- _Text block_
______________________________
Wang et al. [27] tries to explicitly model long term temporal structure using the temporal segment network. A video is divided into short time snippets, then the final prediction is obtained through a consensus of snippet-level predictions. Feichtenhofer et al. extend [26] by combining Two-Stream ConvNet with residual networks [28].
In [29], a deep appearance and motion learning (DAML) is investigated for egocentric videos. For this purpose a deep autoencoder is trained for each appearance and motion network. The output of the networks are finally fused and a non-linear support vector machine is trained to recognize human activities.
It should be noted that all of these methods needs to be trained on a large amount of training data. Despite of this fact, most of the first-person datasets have a limited training videos. In this paper, we try to employ pre-trained deep networks for relatively small egocentric activity datasets without retraining or even fine-tuning the networks. Toward this end, an appropriate feature representation is required.
One of the most popular approaches to represent local features is BoVW [30]. More specifically, BoVW clusters the local descriptors and considers each cluster center as a visual word. Finally, a histogram of the occurrences of each visual word is created for each video. There have been several extensions of this initial idea including kernel-code-book (KCB) that assigns the visual words to a visual vocabulary in a soft manner [31, 32], uses the spatial pyramid [33], and the spatio-temporal pyramid [34] to create local histograms.
Jaakkola and Haussler [35] introduced the baseline of Fisher kernel (FK) encoding, and Perronnin applied it to image categorization [36]. The Fisher kernel encoding can also be considered as another extension of BoVW that captures the first and second order statistics between the feature descriptors and the centers of a trained Gaussian mixture model (GMM). The extension of the Fisher encoding introduced by Perronnin et al. [37] is performed by applying a normalization to the Fisher vectors. It has been recently shown that the improved Fisher kernel achieves the best results for many applications such as third-person activity recognition [38].
Most of the first-person action recognition methods have employed the mentioned encoding approaches (i.e. BoVW and IFV) [21, 22, 39]. The main disadvantage of such methods is neglecting the spatial and temporal relations between features while it is very important in first-person videos. In [40], a short time Fourier transform is used to extract the temporal structure of 3D actions on a temporal pyramid. Low-frequency Fourier coefficients are used as the represented feature. Jain et al. [41] used the average of CNN features over frames to represent a video sequence; the temporal information is still not effectively considered.
______________________________
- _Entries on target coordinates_

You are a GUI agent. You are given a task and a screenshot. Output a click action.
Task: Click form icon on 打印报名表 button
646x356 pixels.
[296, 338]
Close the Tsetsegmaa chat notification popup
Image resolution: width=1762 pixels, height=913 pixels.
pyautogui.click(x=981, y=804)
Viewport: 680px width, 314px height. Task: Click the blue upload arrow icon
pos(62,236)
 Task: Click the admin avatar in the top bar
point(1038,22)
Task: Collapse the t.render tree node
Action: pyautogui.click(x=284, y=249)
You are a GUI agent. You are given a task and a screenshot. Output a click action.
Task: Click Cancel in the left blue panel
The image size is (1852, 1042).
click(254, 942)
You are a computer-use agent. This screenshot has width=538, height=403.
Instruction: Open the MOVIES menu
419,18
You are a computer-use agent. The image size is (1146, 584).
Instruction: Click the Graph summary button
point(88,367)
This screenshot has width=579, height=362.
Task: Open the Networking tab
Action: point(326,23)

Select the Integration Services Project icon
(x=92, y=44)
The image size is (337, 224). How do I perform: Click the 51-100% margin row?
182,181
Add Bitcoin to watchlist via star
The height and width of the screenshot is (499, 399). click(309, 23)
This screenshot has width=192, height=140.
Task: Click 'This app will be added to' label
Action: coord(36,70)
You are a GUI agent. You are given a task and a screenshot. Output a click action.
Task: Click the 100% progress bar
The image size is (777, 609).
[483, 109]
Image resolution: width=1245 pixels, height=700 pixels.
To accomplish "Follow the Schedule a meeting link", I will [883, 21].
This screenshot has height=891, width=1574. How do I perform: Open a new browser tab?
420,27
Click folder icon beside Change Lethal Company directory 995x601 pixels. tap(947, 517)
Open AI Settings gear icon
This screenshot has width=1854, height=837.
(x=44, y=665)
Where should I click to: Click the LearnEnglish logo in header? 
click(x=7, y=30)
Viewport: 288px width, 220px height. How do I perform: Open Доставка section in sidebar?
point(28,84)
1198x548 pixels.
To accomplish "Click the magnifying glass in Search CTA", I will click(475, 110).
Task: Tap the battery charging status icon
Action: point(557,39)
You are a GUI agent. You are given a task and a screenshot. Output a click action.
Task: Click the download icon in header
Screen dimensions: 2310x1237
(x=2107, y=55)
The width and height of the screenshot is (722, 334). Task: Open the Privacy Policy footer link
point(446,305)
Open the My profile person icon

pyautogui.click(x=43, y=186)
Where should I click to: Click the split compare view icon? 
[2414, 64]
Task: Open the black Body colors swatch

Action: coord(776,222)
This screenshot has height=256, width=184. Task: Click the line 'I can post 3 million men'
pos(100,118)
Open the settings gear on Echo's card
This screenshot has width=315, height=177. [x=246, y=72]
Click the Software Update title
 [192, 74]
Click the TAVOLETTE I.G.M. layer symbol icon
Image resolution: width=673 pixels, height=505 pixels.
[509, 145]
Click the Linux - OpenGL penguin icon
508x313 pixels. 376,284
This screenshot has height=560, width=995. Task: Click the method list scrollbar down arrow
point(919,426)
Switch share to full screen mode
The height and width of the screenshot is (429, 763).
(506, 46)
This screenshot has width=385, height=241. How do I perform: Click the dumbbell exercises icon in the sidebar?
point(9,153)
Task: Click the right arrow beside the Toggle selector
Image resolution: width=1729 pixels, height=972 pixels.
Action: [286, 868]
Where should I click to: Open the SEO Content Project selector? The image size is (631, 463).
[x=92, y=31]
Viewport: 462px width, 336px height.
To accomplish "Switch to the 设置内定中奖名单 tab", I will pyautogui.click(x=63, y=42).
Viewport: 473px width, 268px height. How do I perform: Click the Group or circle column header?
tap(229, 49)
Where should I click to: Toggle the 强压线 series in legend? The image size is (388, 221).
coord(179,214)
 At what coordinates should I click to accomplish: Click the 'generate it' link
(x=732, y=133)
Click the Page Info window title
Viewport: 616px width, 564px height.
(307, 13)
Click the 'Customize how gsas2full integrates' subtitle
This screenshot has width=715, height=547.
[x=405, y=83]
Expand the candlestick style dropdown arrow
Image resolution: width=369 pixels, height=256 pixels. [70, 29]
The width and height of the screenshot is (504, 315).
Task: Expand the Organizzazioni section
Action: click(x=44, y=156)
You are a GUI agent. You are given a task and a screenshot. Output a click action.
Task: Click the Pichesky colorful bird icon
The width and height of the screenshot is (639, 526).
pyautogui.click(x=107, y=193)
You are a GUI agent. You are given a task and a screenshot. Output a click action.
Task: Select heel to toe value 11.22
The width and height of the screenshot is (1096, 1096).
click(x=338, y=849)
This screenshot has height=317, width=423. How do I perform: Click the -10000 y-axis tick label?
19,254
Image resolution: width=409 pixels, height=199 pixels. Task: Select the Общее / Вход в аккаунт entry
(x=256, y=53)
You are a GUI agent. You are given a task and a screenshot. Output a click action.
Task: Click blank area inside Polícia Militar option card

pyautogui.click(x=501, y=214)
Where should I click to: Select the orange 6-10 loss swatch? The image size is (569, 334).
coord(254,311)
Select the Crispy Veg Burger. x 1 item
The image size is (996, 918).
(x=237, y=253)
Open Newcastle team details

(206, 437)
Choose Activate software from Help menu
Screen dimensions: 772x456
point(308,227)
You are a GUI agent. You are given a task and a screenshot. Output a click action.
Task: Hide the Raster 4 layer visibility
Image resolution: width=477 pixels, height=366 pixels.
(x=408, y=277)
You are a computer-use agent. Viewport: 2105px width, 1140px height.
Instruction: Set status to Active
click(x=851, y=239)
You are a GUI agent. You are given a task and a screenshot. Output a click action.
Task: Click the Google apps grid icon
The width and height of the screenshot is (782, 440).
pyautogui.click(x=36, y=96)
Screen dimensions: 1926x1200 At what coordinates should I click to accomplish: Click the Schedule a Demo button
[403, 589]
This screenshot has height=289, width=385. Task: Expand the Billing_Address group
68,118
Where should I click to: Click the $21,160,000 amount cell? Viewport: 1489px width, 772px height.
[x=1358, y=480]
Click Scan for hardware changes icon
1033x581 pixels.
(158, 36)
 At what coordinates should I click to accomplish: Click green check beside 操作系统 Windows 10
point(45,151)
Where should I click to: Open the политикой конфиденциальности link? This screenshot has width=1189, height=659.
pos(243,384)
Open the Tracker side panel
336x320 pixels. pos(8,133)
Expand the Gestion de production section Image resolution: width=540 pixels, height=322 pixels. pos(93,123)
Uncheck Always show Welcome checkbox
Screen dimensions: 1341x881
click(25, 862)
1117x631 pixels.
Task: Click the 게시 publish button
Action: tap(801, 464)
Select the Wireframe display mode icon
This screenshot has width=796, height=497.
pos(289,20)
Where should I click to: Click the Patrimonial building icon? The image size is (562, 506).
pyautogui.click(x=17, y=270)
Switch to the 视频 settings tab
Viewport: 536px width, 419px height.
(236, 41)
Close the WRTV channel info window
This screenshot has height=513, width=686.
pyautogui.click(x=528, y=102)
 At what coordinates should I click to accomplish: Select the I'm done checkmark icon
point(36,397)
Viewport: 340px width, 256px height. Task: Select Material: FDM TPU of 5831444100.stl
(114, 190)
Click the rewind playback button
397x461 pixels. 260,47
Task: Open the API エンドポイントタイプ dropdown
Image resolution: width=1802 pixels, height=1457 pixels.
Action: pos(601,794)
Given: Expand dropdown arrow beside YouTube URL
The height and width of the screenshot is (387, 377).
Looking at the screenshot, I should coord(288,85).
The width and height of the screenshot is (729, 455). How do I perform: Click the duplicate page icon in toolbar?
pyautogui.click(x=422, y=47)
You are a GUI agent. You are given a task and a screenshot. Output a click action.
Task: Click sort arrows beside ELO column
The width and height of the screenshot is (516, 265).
______________________________
- _What the task asks_
In the passage on activity recognition methods, list every abbreviation that appears in parentheses directly after its full form, along with that full form.

- _Reply to the task_
- DAML: deep appearance and motion learning
- KCB: kernel-code-book
- FK: Fisher kernel
- GMM: Gaussian mixture model